* [TASK SET]
1. Summarize the text on moxibustion and herbal medicine in three sentences.
2. Reproduce word for word the passage of the text on moxibustion and herbal medicine starting at "The medicinal use" and ending at "to avoid contraindications.".

* [EXCERPTED TEXT]
____________________

Moxibustion is the use of moxa (dried mugwort) to warm areas of the body with the intention of stimulating the circulation of Qi and blood through areas of the body that are plagued by pain and stagnation. The therapy consists of the dried herb being lit on fire and either attached to acupuncture needles, put directly on another herbal remedy (a thick slice of ginger, salt), a barrier chamber, or indirectly held above a point on the body. Mugwort also acts as an emmenagogue which means that it stimulates the flow of blood in the pelvic area. It is frequently used in the treatment of menstrual disorders and also to turn breech babies. For injuries it is used to rapidly promote healing by increasing blood circulation to the area, reduce swelling and pain.

For thousands of years herbs were the principal form of medical treatment. It is only in recent history that western science-based medicine and pharmaceuticals have become more of the standard practice. Modern medicine tends to use drugs to treat the only the branch of an illness by reducing its symptoms. These medications can have dangerous side effects with longterm use. Herbal medicine is more customized to the individual’s root cause of disease, with virtually no side effects, just like acupuncture. Herbal formulas assist the body’s own healing processes which, by definition, work on the body as a complete whole through nourishing what the body needs or detoxing what is causing the predicament.

 

Herbs, Essential Oils and Homeopathy

The medicinal use of herbs, oils and homeopathy is well established and can be effective in treating a wide variety of aliments and for the enhancement of existing good health. Plants are essential to human life providing us with many vitamins and minerals when eaten fresh. Herbs, oils and homeopathy utilize the essence and energy of the plant which can be applied topically or ingested as prescribed. A highly knowledgeable practitioner is essential for optimal effectiveness of these various forms of plant therapy, and to avoid contraindications.

The forms of herbal medicine are raw herbs, powdered herbs, powdered herbs in a capsule, a tincture, topical treatment and/or liniment. A tincture is a liquid potion with the therapeutic properties of the herbs extracted by an alcohol, same as a liniment. I prescribe tinctures due to it’s effectiveness, convenience, and inexpensiveness. I also prescribe a topical herb gel called X-Jow for the patient to use at home and use liniments during the treatments.

____________________

* [STUDY MATERIAL]
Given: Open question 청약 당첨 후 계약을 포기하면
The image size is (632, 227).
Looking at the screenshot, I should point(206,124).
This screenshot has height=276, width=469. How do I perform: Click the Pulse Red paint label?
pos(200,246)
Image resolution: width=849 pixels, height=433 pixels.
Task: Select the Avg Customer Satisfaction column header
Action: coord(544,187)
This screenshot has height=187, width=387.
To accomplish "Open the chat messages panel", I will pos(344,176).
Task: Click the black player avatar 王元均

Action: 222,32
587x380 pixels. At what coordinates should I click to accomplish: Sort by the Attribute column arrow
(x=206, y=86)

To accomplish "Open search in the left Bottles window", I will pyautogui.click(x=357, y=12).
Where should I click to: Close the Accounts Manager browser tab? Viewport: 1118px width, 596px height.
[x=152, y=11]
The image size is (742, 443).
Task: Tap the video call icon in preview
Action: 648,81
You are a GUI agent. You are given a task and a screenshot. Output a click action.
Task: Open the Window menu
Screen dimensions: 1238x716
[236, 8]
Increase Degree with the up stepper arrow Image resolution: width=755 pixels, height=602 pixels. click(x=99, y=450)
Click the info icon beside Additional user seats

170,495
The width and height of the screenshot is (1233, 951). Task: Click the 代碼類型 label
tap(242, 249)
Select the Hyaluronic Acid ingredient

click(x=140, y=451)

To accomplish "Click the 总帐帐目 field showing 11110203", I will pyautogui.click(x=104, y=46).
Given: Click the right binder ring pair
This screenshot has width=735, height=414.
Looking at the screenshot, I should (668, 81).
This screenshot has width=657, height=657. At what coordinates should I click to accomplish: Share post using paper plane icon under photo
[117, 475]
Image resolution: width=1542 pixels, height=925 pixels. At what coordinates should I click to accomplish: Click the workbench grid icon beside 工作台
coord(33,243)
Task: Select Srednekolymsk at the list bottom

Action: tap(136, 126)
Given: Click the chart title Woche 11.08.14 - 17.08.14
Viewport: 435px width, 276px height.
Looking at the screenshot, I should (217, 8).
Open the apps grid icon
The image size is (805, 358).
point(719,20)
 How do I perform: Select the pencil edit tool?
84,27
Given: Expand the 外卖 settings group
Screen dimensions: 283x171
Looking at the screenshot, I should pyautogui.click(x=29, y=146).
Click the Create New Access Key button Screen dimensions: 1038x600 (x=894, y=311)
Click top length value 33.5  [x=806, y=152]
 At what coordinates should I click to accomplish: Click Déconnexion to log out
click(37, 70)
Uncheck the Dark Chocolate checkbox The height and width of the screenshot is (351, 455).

____________________

* [OUTPUTS FOR THE TASKS]
1. Moxibustion uses lit, dried mugwort to warm areas of the body and stimulate the circulation of Qi and blood, and it is used for menstrual disorders, for turning breech babies, and for speeding the healing of injuries. The text contrasts herbs, long the principal form of medical treatment, with modern drugs that reduce symptoms and can have dangerous side effects with long-term use, and it describes herbal medicine as customized to the individual's root cause of disease. Herbs, essential oils, and homeopathy call for a highly knowledgeable practitioner, and among the forms of herbal medicine the author prescribes tinctures and a topical herb gel called X-Jow.

2.
The medicinal use of herbs, oils and homeopathy is well established and can be effective in treating a wide variety of aliments and for the enhancement of existing good health. Plants are essential to human life providing us with many vitamins and minerals when eaten fresh. Herbs, oils and homeopathy utilize the essence and energy of the plant which can be applied topically or ingested as prescribed. A highly knowledgeable practitioner is essential for optimal effectiveness of these various forms of plant therapy, and to avoid contraindications.